More powerfully, prediction can occur during the process. If a subset of parameters is fixed (e.g., sand parameters, chemistry), and others are yet to be determined (e.g., pouring temperature, inoculant amount), the model can run Monte Carlo simulations. The undetermined parameters are randomly sampled from their historical distributions, and the model is evaluated thousands of times. The resulting probability distribution for defects provides a risk assessment for the current planned settings for the upcoming casting part. For instance, if the planned inoculant amount is set to a high value of 70g, the simulation might predict a 85% probability of gas porosity, signaling an immediate need to adjust the plan.
5.2. Process Parameter Optimization via Monte Carlo Simulation
We can extend this idea to actively optimize process windows. Suppose we want to find the optimal pouring temperature for this casting part, given all other parameters are fixed at their nominal values and the inoculant is unfortunately set high at 70g. We define a search space for the mean pouring temperature, $$\mu_T$$, from 1385°C to 1415°C. For each candidate $$\mu_T$$, we assume the actual temperature follows a normal distribution $$N(\mu_T, \sigma_T^2)$$ with $$\sigma_T = 5$$°C. We then perform a Monte Carlo simulation:
- For $$m=1$$ to $$M$$ (e.g., $$M=50,000$$) trials:
- Sample pouring temperature: $$T^{(m)} \sim N(\mu_T, 5^2)$$.
- Construct the full feature vector with $$T^{(m)}$$ and other fixed parameters.
- Input the vector to the trained RF model to get the defect probability vector $$\mathbf{p}^{(m)}$$.
- Compute the average probability for each defect over all $$M$$ trials:
$$ \bar{P}(\text{Defect}_i | \mu_T) = \frac{1}{M} \sum_{m=1}^{M} p_i^{(m)} $$
By plotting $$\bar{P}$$ for each defect against $$\mu_T$$, we identify the temperature that minimizes the overall risk or the probability of a specific defect. The simulation might reveal that while a lower temperature reduces gas porosity risk for this casting part, it increases the risk of cold shuts. The optimal temperature is the one that best balances these competing risks, perhaps minimizing the weighted sum of defect probabilities based on their cost or severity.
6. Conclusion
This work successfully established a comprehensive data-driven framework for analyzing and improving the quality of a specific sand-cast steering bridge component. By integrating data collection, preprocessing, machine learning modeling, and simulation-based optimization, the approach moves beyond traditional quality control methods. The key findings are:
- Effective Defect Prediction: A Random Forest classification model was built that can predict defects in the casting part with high recall (>90% for all types), providing a powerful tool for early warning and targeted inspection.
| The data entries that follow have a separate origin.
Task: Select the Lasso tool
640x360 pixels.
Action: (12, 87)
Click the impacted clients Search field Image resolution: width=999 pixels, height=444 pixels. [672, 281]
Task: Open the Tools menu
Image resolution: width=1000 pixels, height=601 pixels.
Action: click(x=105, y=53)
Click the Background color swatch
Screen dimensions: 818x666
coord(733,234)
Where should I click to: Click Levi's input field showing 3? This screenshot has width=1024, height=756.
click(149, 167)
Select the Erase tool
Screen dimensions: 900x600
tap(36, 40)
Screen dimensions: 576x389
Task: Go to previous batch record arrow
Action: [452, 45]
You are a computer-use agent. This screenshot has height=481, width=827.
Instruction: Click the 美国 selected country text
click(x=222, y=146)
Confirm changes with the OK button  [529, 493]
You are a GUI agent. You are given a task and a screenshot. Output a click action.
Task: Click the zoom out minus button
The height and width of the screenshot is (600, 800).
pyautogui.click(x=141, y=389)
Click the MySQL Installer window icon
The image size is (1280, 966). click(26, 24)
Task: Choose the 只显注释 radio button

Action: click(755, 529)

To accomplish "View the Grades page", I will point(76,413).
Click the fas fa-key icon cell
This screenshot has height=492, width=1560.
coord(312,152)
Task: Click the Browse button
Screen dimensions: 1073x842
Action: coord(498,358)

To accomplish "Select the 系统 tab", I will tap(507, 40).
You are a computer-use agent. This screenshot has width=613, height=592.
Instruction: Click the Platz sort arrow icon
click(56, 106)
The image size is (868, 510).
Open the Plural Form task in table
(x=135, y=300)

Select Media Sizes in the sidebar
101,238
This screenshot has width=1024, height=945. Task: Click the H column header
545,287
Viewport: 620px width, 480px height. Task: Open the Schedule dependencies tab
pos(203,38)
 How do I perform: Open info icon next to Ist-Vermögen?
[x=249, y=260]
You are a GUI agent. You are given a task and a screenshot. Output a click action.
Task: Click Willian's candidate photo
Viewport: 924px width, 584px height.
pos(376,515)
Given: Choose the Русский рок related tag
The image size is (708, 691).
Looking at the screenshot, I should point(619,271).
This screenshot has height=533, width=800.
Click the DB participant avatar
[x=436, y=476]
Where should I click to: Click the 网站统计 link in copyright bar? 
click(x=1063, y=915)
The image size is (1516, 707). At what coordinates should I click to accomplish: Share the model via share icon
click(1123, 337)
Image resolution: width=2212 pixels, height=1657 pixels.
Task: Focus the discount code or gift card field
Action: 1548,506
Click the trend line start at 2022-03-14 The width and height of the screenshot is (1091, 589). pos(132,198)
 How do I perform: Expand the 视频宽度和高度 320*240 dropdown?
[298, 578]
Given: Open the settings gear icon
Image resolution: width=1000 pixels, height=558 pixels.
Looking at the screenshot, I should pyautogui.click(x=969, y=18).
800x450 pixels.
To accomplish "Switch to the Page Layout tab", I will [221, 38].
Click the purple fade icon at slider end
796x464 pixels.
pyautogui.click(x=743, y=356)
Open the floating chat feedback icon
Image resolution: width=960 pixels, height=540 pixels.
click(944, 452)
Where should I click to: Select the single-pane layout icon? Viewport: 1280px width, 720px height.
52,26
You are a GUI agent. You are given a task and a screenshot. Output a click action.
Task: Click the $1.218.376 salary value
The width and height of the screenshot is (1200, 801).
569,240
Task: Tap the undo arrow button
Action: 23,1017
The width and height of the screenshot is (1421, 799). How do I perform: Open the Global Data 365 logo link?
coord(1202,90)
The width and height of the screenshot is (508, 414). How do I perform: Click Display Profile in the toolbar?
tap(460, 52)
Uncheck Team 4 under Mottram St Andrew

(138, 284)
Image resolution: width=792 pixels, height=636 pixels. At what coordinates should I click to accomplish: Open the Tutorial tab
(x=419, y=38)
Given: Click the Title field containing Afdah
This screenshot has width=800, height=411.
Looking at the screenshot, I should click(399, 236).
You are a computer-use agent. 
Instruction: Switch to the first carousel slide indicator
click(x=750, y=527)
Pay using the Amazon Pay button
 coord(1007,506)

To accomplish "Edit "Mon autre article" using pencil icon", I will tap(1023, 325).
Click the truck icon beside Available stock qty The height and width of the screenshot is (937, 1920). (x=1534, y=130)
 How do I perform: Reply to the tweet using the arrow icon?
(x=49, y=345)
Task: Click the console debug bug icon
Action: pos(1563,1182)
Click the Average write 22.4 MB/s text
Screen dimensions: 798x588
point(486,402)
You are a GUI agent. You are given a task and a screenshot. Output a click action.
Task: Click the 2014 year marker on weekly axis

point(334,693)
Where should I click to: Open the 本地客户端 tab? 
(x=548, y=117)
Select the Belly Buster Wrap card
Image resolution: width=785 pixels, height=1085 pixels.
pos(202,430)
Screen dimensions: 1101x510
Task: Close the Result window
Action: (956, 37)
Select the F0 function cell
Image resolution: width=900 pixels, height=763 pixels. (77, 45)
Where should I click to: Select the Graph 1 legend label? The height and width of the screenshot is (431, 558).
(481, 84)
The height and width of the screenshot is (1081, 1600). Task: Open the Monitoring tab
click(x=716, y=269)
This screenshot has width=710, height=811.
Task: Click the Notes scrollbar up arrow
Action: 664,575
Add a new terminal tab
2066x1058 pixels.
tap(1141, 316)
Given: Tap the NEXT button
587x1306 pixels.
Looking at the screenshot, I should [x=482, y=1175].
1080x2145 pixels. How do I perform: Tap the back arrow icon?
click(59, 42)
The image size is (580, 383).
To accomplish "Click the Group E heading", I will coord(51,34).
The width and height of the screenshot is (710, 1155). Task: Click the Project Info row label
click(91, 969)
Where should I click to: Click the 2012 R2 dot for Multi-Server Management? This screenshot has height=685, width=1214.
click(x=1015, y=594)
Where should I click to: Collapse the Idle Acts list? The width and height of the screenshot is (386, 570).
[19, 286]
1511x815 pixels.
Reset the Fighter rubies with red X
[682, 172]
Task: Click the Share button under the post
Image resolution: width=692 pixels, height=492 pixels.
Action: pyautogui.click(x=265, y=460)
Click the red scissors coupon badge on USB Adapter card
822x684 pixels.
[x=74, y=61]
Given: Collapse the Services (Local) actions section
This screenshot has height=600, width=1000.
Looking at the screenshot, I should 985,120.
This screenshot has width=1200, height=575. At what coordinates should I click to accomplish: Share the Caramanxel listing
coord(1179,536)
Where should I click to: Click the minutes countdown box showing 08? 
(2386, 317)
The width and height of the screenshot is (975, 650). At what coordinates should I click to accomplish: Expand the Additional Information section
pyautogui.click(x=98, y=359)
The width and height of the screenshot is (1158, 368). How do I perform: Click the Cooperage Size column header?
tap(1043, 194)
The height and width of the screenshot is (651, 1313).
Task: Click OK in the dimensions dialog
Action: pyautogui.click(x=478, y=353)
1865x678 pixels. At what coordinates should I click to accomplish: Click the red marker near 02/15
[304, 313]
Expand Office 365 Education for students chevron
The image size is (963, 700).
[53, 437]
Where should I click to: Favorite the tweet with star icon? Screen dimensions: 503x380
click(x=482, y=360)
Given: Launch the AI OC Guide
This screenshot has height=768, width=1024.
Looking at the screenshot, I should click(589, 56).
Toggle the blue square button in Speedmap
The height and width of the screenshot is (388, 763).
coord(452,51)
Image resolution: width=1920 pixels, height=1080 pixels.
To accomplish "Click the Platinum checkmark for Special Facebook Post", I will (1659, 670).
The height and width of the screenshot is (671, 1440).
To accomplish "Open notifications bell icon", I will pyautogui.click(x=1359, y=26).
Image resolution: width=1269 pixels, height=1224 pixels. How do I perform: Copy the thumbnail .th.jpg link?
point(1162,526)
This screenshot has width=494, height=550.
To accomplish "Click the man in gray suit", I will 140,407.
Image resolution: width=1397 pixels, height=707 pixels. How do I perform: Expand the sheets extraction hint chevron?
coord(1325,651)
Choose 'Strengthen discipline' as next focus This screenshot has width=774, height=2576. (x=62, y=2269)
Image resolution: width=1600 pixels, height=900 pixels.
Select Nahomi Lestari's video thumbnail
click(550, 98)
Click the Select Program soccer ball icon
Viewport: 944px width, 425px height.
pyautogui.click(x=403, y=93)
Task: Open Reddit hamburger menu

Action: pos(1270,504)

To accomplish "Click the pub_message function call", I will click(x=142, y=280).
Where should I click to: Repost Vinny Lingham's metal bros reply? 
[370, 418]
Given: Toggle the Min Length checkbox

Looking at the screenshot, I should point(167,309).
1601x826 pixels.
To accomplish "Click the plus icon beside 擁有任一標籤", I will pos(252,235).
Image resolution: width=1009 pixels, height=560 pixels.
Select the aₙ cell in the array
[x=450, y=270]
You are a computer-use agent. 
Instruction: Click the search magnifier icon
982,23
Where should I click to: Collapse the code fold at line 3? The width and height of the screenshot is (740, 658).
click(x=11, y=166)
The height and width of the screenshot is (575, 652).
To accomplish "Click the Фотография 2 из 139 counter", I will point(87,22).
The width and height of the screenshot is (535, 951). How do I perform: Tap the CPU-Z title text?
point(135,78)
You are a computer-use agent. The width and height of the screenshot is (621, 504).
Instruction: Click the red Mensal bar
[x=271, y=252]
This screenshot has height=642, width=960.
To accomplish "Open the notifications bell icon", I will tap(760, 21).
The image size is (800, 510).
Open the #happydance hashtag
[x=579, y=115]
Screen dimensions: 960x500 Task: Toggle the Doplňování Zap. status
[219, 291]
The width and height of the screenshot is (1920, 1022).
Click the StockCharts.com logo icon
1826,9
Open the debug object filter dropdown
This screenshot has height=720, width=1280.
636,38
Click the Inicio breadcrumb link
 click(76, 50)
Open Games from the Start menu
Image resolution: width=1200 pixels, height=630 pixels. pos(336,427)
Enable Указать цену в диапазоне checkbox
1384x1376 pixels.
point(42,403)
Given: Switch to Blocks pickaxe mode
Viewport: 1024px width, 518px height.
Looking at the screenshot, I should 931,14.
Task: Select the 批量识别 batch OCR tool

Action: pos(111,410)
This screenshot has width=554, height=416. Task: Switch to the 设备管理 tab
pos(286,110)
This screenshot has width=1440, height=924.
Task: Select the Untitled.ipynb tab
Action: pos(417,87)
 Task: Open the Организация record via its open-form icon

- Actionable Process Insights: Feature importance analysis derived from the model quantified the impact of various process parameters on specific defects. This data-driven ranking aligns with and reinforces foundry engineering knowledge, offering clear guidance for process adjustments when defects occur.
- Proactive Quality Management: The framework enables two crucial applications: (a) real-time quality prediction for individual casting parts, both post-process and in-process, and (b) simulation-based optimization of key process parameters like pouring temperature to find operating windows that minimize defect risk.
The methodology demonstrates the significant potential of leveraging production big data to transform the manufacturing of complex casting parts from a reactive, experience-driven practice to a proactive, data-informed science. Future work will focus on integrating this model into a real-time dashboard for plant floor engineers, expanding the approach to other critical casting parts, and exploring advanced deep learning models for even more nuanced pattern recognition in the data.